The main debate was between economists Paul Krugman and Brad DeLong. Krugman, the chief critic of the plan, wrote: "The Obama Administration is now completely wedded to the idea that there's nothing fundamentally wrong with the financial system—that what we're facing is the equivalent of a run on an essentially sound bank." He goes on: "This plan will produce big gains for banks that didn't actually need any help; it will, however, do little to reassure the public about banks that are seriously undercapitalized."
Krugman also said: "I fear that when the plan fails, as it almost surely will, the Administration will have shot its bolt: It won't be able to come back to Congress for a plan that might actually work."
DeLong, an economics professor at University of California at Berkeley, believes Geithner's plan will ultimately reduce unemployment. "The Fed's and the Treasury's announcements in the past week are what we think will be half of what we need to do the job," DeLong wrote. "And if it turns out that we are right, more programs and plans will be on the way."

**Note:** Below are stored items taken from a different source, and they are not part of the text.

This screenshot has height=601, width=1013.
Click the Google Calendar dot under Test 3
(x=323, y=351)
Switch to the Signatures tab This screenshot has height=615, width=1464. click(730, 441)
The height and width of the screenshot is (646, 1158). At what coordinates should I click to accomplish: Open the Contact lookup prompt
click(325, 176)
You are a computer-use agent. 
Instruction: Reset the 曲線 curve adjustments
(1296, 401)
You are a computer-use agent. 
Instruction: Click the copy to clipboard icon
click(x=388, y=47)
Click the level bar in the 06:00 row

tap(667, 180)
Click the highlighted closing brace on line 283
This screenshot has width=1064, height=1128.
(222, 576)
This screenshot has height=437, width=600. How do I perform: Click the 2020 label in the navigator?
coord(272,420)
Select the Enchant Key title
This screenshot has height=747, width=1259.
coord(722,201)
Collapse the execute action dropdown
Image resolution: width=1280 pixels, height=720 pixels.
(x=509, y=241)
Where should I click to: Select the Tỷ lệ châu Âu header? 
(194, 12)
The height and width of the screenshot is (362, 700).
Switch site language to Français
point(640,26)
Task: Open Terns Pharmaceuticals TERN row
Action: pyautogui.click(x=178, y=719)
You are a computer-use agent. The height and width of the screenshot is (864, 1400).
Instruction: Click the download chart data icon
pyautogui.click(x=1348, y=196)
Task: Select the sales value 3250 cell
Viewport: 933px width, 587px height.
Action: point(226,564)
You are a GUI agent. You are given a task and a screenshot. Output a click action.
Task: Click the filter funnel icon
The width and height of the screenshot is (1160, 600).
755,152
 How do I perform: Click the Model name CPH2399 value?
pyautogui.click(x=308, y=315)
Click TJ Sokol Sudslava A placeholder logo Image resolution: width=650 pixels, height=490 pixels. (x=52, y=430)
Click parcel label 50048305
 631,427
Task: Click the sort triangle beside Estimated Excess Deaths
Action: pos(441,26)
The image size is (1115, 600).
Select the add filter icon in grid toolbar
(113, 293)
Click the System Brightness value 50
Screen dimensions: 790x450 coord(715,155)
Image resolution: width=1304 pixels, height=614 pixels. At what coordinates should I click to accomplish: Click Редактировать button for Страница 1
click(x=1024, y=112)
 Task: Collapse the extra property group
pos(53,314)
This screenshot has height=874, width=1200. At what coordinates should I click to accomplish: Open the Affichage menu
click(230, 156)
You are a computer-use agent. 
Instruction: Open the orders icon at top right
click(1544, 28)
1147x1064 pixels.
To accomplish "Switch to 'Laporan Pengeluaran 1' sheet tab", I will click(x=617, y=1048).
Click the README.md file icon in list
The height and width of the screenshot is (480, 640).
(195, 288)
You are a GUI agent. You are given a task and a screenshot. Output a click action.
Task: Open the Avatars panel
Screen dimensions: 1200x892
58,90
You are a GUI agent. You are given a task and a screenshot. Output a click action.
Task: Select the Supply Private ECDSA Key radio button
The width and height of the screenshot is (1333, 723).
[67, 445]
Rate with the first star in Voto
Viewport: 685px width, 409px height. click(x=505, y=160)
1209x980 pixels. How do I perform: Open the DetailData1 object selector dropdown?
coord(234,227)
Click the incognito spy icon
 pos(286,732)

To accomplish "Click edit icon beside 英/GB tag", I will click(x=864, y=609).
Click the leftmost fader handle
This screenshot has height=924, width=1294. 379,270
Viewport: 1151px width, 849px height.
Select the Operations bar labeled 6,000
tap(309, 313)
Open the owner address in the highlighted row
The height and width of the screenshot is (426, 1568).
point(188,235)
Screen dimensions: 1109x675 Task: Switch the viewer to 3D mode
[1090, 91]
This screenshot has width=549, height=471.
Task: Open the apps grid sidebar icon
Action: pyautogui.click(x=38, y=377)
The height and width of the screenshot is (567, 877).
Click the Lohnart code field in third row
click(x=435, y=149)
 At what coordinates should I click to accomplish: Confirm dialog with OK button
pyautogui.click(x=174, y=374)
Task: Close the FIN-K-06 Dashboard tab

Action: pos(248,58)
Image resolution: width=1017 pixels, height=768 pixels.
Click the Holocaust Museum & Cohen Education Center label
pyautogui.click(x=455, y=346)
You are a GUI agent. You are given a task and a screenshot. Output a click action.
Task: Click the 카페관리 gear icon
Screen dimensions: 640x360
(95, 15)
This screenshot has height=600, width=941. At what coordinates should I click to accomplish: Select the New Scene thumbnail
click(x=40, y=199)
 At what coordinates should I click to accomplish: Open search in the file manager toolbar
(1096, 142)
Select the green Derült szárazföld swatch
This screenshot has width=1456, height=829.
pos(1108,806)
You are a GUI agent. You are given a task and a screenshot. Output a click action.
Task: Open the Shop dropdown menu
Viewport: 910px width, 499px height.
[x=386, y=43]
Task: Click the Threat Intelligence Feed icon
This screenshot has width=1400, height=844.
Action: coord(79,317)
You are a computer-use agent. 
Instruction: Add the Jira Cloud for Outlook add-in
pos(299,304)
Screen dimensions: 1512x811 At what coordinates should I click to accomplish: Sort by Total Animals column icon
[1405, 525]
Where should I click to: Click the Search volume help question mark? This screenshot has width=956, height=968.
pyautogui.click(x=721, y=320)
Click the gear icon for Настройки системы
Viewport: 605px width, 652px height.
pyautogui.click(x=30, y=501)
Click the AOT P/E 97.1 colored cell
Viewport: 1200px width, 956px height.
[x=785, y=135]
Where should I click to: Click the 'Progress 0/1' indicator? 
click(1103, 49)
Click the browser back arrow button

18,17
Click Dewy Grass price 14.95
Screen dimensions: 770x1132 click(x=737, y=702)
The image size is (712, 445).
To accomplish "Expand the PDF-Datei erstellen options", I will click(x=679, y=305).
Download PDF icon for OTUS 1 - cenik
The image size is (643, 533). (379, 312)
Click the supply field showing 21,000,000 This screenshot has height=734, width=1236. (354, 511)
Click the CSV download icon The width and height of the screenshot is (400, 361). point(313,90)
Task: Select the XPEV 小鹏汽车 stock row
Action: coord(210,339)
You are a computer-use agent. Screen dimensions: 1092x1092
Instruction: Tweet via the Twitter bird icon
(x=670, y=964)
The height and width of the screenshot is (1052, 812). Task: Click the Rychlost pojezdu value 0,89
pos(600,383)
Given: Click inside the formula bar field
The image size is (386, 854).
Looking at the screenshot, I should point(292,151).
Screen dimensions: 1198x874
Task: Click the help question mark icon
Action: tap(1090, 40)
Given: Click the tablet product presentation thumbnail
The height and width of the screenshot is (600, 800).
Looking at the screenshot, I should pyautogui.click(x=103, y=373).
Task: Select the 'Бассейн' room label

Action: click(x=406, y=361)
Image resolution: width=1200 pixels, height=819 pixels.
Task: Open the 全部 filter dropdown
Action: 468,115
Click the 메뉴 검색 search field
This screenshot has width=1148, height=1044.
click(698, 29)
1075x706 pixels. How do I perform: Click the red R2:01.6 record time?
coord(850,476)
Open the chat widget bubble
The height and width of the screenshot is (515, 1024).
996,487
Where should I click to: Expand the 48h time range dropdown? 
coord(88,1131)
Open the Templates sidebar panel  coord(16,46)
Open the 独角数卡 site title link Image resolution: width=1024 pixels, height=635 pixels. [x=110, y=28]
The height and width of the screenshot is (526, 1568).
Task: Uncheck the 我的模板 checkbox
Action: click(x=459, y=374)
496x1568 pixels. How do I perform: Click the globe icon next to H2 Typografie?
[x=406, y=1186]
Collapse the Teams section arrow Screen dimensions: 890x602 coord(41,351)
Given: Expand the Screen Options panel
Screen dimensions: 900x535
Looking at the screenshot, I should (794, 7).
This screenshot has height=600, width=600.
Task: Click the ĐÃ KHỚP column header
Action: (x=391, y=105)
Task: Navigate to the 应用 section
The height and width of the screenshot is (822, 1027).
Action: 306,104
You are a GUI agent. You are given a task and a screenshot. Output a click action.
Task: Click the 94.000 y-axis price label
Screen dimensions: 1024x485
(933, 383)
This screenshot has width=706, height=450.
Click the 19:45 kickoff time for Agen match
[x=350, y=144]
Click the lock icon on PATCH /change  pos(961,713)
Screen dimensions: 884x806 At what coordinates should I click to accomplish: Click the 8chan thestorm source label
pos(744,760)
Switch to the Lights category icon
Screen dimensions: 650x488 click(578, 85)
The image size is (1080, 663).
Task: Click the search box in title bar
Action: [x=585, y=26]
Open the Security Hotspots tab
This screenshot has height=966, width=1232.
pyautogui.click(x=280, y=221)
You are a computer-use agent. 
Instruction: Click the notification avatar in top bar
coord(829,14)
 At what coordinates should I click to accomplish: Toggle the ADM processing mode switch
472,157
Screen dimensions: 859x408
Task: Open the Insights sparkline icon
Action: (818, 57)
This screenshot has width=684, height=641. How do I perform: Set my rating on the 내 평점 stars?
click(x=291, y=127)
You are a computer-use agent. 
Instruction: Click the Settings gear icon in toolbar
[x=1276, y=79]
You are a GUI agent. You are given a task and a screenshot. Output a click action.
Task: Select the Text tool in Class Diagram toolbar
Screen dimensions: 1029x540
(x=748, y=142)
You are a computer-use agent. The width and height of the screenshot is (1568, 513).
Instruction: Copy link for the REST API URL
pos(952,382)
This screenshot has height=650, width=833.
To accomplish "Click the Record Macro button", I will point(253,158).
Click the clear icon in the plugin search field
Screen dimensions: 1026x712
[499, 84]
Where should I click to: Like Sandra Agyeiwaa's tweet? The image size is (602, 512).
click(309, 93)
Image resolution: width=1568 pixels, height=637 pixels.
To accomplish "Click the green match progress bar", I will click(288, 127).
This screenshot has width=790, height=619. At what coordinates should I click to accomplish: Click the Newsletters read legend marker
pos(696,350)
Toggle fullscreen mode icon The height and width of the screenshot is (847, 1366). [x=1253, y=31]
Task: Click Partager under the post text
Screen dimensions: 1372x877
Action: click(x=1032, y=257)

Plenty of other blogs jumped in on the action, with many siding with Krugman. Robert Kuttner, co-founder and co-editor of The American Prospect magazine, wrote: "Basically, the Treasury is colluding with private speculators to create off-balance-sheet entities, to offer new windfall profit opportunities and disguise the true degree of risk. If this all sounds vaguely familiar, Geithner's Treasury, with no sense of irony, is offering a reprise of the several abusive and opaque gimmicks that produced this crisis, a tour that winds back down Memory Lane, from AIG to Enron."
"The main purpose of this entire strategy is to disguise the true depth of the hole in bank balance sheets and to prop up insolvent banks, not to repair the larger system," Kuttner wrote. "It has been largely designed by and for the same Wall Street players that created the crisis."